Aim: Arrange the entries below as a Markdown table with the columns Row and Line, one numbered row per line from the line containing "The width and height of the screenshot is (700, 627)." through the line containing "click(x=760, y=444)", inclusive. Leave out blank lines.

----------------

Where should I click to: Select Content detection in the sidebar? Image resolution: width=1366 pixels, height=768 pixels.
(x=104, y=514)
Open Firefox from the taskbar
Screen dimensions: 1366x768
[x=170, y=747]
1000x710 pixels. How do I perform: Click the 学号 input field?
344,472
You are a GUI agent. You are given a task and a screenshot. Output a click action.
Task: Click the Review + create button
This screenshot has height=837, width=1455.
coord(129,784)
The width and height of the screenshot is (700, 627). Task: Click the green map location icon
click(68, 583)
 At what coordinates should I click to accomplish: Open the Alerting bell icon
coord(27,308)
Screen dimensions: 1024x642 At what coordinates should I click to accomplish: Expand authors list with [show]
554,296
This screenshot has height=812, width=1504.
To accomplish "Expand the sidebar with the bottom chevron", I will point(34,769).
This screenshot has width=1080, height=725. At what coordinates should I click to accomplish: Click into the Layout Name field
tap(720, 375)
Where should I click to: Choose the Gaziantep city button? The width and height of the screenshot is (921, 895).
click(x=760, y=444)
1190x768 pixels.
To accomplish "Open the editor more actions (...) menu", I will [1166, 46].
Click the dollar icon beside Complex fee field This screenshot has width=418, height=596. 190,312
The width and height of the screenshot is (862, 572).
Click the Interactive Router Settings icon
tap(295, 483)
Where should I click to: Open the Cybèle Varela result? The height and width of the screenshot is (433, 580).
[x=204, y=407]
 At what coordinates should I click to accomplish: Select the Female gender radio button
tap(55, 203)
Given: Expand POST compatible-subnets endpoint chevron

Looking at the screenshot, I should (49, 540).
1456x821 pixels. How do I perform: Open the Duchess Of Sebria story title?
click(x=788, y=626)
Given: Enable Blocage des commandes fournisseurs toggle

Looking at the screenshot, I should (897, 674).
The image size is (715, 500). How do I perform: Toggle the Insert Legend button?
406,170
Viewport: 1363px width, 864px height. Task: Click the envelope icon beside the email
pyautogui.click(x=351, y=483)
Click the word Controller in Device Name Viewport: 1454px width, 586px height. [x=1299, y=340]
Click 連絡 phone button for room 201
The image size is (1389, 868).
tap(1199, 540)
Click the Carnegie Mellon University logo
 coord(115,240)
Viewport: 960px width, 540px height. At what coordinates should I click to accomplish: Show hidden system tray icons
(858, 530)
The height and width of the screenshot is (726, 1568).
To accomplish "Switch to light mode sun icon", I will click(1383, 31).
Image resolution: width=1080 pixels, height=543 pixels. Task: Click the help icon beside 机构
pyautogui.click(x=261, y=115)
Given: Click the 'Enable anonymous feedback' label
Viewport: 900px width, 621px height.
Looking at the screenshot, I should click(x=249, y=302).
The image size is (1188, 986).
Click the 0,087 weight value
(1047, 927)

----------------

Correct result:
| Row | Line |
|---|---|
| 1 | The width and height of the screenshot is (700, 627). Task: Click the green map location icon |
| 2 | click(68, 583) |
| 3 |  At what coordinates should I click to accomplish: Open the Alerting bell icon |
| 4 | coord(27,308) |
| 5 | Screen dimensions: 1024x642 At what coordinates should I click to accomplish: Expand authors list with [show] |
| 6 | 554,296 |
| 7 | This screenshot has height=812, width=1504. |
| 8 | To accomplish "Expand the sidebar with the bottom chevron", I will point(34,769). |
| 9 | This screenshot has width=1080, height=725. At what coordinates should I click to accomplish: Click into the Layout Name field |
| 10 | tap(720, 375) |
| 11 | Where should I click to: Choose the Gaziantep city button? The width and height of the screenshot is (921, 895). |
| 12 | click(x=760, y=444) |